Saints and Sainthood around the Baltic Sea
Title | Saints and Sainthood around the Baltic Sea PDF eBook |
Author | Carsten Selch Jensen |
Publisher | Medieval Institute Publications |
Pages | 337 |
Release | 2018-04-15 |
Genre | History |
ISBN | 1580443249 |
This volume addresses the history of saints and sainthood in the Middle Ages in the Baltic Region, with a special focus on the cult of saints in Russia, Prussia, Finland, Sweden, Denmark, Estonia, and Latvia (Livonia). Essays explore such topics as the introduction of foreign (and "old") saints into new regions, the creation of new local cults of saints in newly Christianized regions, the role of the cult of saints in the creation of political and lay identities, and the potential role of saints in times of war.

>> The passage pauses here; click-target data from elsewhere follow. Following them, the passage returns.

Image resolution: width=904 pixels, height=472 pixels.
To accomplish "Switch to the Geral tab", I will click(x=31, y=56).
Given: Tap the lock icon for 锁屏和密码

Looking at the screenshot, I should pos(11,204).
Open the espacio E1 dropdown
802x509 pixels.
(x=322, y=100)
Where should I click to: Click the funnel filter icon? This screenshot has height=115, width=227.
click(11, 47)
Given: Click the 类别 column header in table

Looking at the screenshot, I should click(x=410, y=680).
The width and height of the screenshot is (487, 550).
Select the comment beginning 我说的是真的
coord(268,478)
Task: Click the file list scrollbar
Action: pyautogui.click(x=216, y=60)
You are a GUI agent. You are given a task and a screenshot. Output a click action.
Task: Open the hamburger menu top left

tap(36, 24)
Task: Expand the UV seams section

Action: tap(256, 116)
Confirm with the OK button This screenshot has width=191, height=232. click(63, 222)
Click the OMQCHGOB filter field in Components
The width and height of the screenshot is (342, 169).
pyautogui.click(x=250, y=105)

On Archaeology of Sainthood and Local Spirituality in Islam
Title | On Archaeology of Sainthood and Local Spirituality in Islam PDF eBook |
Author | Georg Stauth |
Publisher | transcript Verlag |
Pages | 223 |
Release | 2015-07-31 |
Genre | Social Science |
ISBN | 3839401410 |
Saints, their places, the rituals of their veneration - the heroes and martyrs they represent or to whom they are often connected with - and the beliefs in their powers have often been described as being counter-thematic to the constructive issues of modern society in our times. However, in the Middle East - and certainly this is true for many other world regions and other world religions - local saints, Jewish, Christian and Islamic, have gained a very ambiguous status in religious movements, political struggles and events of social re-construction. In the case of Islam, perhaps more openly, modernists and fundamentalists alike attempt to abolish or to re-formulate the agenda of venerating the saints. However, at the same time saints and their localities have become a sort of overcharged symbolic incidence in the modern presence of Islam, in politics, in the media and - perhaps on a more hidden ground - in the struggle of ideas. In this volume historians, islamologists, anthropologists and sociologists give a multiple description of the inherent issues of the unhampered continuity of Muslim saints and their significance. With this volume 5, the Yearbook of the Sociology of Islam is linking empirical research on individual saints (including cases from Egypt, Turkey, Algeria, Syria and Morocco) with the debates around Islam and modernity. Georg Stauth teaches Sociology at the University of Bielefeld, Germany, and has widely published on Islam and Theory of Modernity.